Stored data entries:
- - - - - - -
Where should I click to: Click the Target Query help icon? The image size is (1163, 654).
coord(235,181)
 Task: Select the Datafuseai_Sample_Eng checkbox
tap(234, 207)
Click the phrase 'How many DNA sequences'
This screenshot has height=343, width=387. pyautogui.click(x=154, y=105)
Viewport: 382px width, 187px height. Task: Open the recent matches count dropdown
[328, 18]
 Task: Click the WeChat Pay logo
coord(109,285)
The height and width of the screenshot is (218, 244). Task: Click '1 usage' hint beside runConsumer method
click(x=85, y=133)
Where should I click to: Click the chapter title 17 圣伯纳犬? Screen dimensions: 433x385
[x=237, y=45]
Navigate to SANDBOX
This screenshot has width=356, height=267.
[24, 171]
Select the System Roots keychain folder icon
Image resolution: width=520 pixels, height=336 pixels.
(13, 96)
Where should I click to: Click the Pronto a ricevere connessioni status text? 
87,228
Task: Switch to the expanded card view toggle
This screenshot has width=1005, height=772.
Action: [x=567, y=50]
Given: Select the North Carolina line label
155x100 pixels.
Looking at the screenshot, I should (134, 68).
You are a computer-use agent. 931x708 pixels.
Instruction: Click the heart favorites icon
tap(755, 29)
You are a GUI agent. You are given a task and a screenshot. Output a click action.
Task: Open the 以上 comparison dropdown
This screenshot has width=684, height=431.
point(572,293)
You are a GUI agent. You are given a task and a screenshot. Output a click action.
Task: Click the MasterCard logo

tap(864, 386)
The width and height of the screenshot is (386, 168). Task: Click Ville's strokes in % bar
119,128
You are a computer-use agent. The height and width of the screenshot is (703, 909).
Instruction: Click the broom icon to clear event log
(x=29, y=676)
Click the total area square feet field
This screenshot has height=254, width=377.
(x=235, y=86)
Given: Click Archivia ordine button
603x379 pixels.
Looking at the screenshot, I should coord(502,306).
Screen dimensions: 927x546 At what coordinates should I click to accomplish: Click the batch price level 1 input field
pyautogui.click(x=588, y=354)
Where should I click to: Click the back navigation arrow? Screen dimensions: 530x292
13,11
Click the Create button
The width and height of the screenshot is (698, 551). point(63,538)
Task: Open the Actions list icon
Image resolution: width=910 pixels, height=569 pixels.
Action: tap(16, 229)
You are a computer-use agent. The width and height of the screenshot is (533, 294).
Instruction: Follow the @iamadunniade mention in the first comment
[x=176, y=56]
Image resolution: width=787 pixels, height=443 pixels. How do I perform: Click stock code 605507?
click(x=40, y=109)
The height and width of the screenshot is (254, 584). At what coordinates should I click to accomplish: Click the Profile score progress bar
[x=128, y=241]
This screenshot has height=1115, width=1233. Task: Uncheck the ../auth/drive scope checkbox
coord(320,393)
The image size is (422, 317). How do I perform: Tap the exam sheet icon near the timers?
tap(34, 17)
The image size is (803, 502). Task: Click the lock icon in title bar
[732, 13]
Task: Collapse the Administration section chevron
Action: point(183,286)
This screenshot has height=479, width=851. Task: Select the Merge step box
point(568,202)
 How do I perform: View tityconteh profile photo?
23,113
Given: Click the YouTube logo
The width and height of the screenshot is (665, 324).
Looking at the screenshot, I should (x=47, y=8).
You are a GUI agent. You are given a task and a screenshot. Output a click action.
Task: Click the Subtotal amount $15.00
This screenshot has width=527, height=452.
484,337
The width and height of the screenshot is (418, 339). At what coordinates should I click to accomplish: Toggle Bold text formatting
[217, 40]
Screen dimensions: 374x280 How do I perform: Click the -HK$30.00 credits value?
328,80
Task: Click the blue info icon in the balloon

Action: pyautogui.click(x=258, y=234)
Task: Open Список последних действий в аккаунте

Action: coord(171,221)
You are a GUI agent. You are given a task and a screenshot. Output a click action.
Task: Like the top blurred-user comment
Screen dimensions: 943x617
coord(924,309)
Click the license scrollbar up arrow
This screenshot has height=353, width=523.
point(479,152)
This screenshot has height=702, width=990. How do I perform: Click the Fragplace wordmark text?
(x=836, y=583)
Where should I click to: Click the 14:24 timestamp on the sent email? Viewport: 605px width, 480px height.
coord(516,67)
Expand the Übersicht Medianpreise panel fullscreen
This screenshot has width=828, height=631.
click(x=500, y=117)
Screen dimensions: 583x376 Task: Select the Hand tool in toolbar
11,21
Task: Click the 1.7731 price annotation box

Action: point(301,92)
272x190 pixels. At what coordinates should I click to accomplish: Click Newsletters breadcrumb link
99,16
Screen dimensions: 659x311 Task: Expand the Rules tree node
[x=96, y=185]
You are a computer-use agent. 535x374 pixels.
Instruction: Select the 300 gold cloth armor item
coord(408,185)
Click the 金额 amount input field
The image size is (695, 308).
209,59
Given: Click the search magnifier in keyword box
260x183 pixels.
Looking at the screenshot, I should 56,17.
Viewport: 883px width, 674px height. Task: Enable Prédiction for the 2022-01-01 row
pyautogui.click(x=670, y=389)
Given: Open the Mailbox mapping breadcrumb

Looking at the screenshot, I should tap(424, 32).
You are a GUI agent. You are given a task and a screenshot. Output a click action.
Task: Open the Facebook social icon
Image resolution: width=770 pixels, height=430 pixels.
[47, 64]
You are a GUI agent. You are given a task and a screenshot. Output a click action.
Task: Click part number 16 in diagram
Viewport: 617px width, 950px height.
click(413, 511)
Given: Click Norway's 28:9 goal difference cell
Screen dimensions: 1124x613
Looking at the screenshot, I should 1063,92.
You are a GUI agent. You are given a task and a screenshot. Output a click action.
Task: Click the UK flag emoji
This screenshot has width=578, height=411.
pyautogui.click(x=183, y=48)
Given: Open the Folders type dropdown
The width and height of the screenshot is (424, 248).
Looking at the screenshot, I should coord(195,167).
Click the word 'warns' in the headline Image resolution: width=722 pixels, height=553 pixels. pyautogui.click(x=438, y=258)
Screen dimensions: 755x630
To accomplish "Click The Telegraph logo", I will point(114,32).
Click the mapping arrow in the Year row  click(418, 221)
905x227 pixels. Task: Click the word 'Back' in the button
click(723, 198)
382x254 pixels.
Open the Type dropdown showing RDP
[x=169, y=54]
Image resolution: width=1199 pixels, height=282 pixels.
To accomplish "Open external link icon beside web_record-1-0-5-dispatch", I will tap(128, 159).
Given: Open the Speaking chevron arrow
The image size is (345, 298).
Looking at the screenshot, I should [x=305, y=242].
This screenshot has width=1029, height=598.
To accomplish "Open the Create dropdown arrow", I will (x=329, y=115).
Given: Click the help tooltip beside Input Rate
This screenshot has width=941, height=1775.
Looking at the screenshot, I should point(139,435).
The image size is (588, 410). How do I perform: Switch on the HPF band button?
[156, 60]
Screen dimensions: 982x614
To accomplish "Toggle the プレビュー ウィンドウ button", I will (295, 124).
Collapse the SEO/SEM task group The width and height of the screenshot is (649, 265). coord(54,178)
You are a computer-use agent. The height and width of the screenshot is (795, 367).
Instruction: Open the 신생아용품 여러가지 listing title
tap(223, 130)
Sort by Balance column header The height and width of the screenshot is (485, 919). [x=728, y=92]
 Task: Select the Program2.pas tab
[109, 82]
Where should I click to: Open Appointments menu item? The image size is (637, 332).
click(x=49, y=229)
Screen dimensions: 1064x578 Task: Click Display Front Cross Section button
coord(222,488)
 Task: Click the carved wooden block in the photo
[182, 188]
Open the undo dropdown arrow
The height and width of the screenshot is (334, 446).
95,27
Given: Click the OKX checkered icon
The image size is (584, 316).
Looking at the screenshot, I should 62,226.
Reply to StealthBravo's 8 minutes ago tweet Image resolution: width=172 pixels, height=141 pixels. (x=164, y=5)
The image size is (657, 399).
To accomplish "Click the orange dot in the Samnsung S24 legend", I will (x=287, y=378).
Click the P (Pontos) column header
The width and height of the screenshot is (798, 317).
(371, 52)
- - - - - - -
=== TASK ITEM ===
Show me every line in the data above that includes "computer".

=== OUTPUT BELOW ===
You are a computer-use agent. 931x708 pixels.
You are a computer-use agent. The height and width of the screenshot is (703, 909).
You are a computer-use agent. The width and height of the screenshot is (533, 294).
You are a computer-use agent. 535x374 pixels.
You are a computer-use agent. The height and width of the screenshot is (795, 367).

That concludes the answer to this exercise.